Moving up the ladder, we switched the graphics option to the “Medium” preset. This setting managed to pump out a maximum of 71fps in Halo Infinite, with dips to 47fps during gunfights and grenade explosions. It managed to maintain its performance with an average of 65fps.

The “Medium” preset warmed up our rig for the next graphics option: the “High” preset. This setting started building up the pressure — still, we were able to manage an average of 60fps, and maxed out at 65fps. However, we did see massive dips to 34–35fps during close combat and heavy explosions in Halo Infinite. This would result in a discernible slowdown during combat, as you would imagine. Unfortunately, I was not able to test the ‘’Ultra” preset since this was maxing out the VRAM over 7GB.

Should you buy Halo Infinite on PC?

As you might have expected, Halo Infinite demands a lot from your hardware in terms of graphical prowess. The game is definitely worth buying, especially for fans.

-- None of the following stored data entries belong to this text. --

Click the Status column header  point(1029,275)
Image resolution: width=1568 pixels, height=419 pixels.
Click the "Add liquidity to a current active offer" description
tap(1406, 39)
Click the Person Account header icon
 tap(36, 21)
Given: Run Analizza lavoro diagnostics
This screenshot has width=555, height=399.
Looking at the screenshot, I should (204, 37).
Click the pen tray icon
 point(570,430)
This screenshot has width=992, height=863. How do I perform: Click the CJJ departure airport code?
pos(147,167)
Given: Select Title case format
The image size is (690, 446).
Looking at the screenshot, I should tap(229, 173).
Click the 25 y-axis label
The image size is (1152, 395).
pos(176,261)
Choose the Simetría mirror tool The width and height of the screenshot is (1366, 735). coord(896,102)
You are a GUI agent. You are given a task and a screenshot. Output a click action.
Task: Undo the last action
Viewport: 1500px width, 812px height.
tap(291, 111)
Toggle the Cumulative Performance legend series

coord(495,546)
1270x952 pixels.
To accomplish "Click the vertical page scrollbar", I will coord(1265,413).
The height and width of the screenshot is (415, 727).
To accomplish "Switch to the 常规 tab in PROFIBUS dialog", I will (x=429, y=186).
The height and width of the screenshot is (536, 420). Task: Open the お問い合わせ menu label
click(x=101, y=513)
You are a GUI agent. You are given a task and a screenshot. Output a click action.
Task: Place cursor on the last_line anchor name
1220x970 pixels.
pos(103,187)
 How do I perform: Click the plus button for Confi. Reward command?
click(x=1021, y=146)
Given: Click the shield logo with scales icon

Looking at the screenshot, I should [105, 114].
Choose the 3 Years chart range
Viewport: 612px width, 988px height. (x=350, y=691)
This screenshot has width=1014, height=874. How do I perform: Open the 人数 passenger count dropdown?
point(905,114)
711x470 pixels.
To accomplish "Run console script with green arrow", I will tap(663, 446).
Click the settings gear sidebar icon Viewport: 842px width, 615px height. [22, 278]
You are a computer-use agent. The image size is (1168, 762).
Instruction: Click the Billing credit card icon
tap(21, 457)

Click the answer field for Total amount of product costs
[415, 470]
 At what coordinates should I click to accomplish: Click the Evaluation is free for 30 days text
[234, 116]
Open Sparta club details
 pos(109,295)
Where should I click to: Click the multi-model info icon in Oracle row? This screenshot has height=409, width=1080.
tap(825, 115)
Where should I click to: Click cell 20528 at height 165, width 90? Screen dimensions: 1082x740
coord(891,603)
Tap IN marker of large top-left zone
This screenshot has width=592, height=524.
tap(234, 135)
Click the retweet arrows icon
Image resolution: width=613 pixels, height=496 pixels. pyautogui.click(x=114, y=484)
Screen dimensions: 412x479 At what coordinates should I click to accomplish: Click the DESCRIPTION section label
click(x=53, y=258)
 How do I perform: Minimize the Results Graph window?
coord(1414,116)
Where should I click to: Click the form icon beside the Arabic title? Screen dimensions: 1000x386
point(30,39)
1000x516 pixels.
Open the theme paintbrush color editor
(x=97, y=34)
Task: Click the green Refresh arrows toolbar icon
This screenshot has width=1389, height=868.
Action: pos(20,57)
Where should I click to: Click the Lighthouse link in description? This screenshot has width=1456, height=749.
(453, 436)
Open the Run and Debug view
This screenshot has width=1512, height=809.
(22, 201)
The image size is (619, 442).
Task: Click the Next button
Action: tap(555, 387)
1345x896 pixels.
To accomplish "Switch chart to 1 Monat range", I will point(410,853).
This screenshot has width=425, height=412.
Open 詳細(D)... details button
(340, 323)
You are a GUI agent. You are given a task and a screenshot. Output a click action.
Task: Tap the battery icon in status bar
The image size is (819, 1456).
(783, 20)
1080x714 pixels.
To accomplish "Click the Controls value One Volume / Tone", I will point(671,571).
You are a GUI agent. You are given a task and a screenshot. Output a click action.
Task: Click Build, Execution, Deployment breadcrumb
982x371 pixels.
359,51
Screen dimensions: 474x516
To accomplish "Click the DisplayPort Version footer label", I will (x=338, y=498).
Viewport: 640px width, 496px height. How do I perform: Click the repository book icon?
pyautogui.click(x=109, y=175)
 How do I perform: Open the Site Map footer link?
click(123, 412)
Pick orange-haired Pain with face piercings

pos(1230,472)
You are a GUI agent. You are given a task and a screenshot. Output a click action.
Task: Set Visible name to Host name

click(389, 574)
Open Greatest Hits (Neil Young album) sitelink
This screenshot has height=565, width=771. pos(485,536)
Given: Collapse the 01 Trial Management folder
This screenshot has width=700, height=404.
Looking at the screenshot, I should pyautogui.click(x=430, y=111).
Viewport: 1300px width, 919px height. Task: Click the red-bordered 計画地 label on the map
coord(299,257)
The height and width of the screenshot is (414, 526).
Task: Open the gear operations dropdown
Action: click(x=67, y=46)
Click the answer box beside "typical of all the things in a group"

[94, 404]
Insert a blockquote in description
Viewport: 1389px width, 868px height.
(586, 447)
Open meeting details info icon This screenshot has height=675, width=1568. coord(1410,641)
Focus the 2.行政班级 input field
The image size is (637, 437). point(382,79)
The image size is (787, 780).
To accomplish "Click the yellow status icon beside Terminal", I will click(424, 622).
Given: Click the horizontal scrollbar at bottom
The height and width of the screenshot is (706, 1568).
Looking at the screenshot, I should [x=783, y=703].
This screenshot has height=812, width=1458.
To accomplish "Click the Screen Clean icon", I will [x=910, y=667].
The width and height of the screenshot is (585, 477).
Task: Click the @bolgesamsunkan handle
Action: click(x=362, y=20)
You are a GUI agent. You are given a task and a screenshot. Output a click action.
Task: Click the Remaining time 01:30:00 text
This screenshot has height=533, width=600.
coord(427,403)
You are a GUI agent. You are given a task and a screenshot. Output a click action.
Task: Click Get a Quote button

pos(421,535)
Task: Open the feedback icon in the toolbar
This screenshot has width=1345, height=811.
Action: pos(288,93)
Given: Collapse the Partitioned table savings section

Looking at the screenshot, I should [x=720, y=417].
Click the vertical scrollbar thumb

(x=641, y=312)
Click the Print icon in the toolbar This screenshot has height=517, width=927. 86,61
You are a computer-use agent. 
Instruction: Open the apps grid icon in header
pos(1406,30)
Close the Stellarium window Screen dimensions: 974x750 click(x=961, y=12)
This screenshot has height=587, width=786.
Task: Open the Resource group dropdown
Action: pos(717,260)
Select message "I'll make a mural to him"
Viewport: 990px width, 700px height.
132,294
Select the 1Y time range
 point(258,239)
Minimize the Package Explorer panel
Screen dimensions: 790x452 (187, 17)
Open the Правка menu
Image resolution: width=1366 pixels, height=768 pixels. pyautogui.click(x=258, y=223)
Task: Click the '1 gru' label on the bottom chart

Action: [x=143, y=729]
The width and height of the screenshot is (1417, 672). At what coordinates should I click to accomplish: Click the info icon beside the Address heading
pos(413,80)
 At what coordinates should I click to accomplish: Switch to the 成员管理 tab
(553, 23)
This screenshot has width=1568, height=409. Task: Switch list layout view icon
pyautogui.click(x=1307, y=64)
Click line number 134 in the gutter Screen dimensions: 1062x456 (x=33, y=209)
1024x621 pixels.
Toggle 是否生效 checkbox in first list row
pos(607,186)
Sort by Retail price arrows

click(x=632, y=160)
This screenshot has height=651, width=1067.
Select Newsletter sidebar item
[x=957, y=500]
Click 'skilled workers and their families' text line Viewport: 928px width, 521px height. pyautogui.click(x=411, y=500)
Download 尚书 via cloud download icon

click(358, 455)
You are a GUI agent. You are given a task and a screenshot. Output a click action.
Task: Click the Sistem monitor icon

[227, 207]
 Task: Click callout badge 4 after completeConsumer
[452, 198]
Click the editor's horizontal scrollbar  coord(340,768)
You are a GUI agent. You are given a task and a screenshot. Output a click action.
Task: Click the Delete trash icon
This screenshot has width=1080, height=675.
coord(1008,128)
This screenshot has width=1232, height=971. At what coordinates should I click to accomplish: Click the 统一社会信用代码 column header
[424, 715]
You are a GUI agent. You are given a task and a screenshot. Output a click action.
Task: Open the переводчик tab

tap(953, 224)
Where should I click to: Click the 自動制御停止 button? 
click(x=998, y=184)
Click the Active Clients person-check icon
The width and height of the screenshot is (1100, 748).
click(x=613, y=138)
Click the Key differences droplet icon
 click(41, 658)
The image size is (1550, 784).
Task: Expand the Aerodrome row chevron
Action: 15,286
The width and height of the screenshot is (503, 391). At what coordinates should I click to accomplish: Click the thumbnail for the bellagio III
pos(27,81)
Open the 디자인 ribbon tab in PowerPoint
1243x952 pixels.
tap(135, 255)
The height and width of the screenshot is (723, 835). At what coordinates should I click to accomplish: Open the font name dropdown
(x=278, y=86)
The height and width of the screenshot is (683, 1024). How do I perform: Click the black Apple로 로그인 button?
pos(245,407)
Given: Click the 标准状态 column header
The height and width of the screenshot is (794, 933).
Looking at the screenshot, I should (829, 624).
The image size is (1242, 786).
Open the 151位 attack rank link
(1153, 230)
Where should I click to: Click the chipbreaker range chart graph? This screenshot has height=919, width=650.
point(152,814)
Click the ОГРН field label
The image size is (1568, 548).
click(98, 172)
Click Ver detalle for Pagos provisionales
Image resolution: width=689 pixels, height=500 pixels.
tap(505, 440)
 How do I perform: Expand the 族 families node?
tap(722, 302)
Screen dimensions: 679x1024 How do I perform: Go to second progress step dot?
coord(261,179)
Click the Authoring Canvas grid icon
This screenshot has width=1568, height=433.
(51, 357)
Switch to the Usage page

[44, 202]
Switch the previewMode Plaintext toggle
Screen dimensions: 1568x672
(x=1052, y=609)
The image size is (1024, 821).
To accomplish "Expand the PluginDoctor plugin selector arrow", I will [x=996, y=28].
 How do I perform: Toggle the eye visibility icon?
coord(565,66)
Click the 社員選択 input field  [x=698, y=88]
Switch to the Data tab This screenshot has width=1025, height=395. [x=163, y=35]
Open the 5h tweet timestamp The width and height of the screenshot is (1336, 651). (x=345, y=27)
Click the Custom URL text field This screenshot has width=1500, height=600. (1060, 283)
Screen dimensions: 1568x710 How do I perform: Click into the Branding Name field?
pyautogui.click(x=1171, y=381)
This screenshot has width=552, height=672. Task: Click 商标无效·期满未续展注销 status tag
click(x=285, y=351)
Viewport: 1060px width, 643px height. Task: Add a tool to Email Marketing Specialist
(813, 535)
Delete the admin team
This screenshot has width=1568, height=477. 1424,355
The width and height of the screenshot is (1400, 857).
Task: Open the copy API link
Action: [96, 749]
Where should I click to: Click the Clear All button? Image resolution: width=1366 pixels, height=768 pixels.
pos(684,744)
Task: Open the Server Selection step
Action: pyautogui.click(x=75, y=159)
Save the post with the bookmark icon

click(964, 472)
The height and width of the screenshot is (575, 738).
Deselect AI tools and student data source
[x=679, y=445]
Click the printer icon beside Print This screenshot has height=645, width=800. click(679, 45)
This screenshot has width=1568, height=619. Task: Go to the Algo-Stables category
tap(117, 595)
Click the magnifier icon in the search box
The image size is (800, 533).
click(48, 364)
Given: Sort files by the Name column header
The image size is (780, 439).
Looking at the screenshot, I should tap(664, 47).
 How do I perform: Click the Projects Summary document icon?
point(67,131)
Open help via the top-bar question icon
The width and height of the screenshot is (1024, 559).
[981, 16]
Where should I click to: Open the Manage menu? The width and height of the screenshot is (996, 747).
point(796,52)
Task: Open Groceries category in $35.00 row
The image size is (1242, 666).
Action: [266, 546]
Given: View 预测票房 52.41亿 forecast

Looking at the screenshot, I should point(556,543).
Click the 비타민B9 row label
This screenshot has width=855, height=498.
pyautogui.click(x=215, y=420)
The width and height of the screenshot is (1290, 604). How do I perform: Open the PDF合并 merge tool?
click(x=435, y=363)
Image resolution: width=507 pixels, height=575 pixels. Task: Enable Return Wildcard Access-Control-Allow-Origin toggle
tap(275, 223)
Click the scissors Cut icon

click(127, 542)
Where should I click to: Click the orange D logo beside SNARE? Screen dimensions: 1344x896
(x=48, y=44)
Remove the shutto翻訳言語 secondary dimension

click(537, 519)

With all the options set to low, you should be able to milk out a decent and sustainable performance on a budget PC gaming rig. I did not face any issues or bugs of any sort during my time with Halo Infinite. The game never crashed on me either. It ran smoothly throughout, as I traversed across the battlefield.

As for combat, everything seemed to be in line — all the shots registered properly. Halo Infinite is a decent buy if you have the hardware to support it. You can pick it up for Rs. 3,499 on Steam or Rs. 3,999 on Microsoft Store. Halo Infinite will also launch day one on Xbox Game Pass Ultimate that costs Rs. 699 per month.

Halo Infinite is out December 8 on PC, Xbox One, and Xbox Series S/X.